Players involved with this sportswashing exercise have not distinguished themselves with their wretched prevarications about Saudi abuses. But then, it’s tough to manufacture a good response when asked how it feels to be employed by someone who commissioned a bonesaw murder and who treats human rights as inconveniences daily. None exists. “Every lie is two lies,” the author Robert Brault once wrote, “The lie we tell others and the lie we tell ourselves to justify it.” One wonders what lies McDowell told himself while sitting on that London stage, because we know what lies he told us, and on whose behalf.
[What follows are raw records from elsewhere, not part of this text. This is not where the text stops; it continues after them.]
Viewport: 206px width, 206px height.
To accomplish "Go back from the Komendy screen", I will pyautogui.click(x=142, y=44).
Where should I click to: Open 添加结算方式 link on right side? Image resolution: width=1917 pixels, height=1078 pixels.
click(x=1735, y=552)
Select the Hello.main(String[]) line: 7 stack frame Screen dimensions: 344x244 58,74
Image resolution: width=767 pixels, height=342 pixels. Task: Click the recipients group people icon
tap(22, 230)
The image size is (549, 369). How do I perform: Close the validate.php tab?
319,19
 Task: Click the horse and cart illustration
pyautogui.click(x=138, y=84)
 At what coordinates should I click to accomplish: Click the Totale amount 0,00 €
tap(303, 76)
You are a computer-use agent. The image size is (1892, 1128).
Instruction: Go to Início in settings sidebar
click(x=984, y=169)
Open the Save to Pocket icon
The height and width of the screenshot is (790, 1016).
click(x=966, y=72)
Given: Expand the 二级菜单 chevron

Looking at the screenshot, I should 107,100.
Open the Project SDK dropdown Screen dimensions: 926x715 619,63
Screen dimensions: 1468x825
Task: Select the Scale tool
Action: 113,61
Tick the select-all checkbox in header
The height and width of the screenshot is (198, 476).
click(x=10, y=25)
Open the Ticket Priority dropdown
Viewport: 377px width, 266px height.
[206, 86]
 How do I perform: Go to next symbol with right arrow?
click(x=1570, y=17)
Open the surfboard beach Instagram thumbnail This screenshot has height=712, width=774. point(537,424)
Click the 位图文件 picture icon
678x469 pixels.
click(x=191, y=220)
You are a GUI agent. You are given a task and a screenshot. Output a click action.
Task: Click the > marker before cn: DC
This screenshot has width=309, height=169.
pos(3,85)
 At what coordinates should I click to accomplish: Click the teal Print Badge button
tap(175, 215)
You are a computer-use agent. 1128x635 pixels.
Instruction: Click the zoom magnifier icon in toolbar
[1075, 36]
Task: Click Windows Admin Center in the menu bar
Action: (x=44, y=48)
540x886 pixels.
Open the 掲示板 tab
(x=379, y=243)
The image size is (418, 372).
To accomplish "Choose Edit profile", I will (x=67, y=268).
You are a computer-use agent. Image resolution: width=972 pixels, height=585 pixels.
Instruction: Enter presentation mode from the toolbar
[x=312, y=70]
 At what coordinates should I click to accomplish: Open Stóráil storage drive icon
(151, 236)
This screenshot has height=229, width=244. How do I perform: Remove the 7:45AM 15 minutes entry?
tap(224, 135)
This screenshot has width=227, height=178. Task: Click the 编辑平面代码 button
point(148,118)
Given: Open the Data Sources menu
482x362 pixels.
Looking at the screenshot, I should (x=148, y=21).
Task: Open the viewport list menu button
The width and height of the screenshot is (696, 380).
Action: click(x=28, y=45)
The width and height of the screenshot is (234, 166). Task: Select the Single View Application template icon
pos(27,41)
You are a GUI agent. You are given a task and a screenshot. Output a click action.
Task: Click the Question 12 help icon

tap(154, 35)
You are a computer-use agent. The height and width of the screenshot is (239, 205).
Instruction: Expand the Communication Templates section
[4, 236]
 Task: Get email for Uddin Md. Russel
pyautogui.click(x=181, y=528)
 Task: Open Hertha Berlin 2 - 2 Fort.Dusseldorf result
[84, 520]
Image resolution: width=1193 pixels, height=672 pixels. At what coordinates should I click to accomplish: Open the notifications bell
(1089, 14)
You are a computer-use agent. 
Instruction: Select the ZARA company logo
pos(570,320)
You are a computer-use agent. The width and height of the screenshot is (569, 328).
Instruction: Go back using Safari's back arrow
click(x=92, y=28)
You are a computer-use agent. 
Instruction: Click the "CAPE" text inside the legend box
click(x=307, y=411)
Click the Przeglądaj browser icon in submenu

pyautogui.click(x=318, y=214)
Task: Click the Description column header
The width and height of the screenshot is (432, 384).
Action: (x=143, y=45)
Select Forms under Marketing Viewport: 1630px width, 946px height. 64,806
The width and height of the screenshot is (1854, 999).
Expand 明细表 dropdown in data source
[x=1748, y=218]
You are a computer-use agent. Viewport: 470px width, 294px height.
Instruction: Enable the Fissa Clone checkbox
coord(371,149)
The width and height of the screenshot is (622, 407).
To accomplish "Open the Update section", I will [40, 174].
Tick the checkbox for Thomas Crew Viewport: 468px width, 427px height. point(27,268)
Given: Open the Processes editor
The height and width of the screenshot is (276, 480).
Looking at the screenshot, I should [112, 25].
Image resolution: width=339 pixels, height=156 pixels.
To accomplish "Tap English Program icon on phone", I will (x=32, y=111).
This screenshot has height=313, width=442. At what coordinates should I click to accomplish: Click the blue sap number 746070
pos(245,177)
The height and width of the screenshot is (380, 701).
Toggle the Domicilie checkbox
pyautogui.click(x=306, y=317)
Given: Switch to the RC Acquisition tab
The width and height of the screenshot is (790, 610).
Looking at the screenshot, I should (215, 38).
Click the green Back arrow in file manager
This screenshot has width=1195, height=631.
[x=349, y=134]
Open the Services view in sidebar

McDowell knows why he pursued LIV Golf (cash) and he knows why the Saudis do too (helping present the image of a normalized state and distract from their atrocities). The latter demands that he can’t admit to the former, that he must peddle drivel about growing the game, exciting team formats and being a role model. He is paid to be a patsy, and he’s okay with that. To those of us who have known and liked him, McDowell’s debasement is dispiriting. To others, particularly a peanut gallery of failed pros desperate for a droplet of blood money to reach their parched lips, it is aspirational.

For all of his press conference fluffing, McDowell knows his move is no more visionary than the lining of his own pockets. Given his limited competitiveness and still-youthful vintage, he will have many years in which to proudly count what he gained from accepting the insidious embrace of the Saudis. But also many days on which to mull what he was willing to lose on the journey.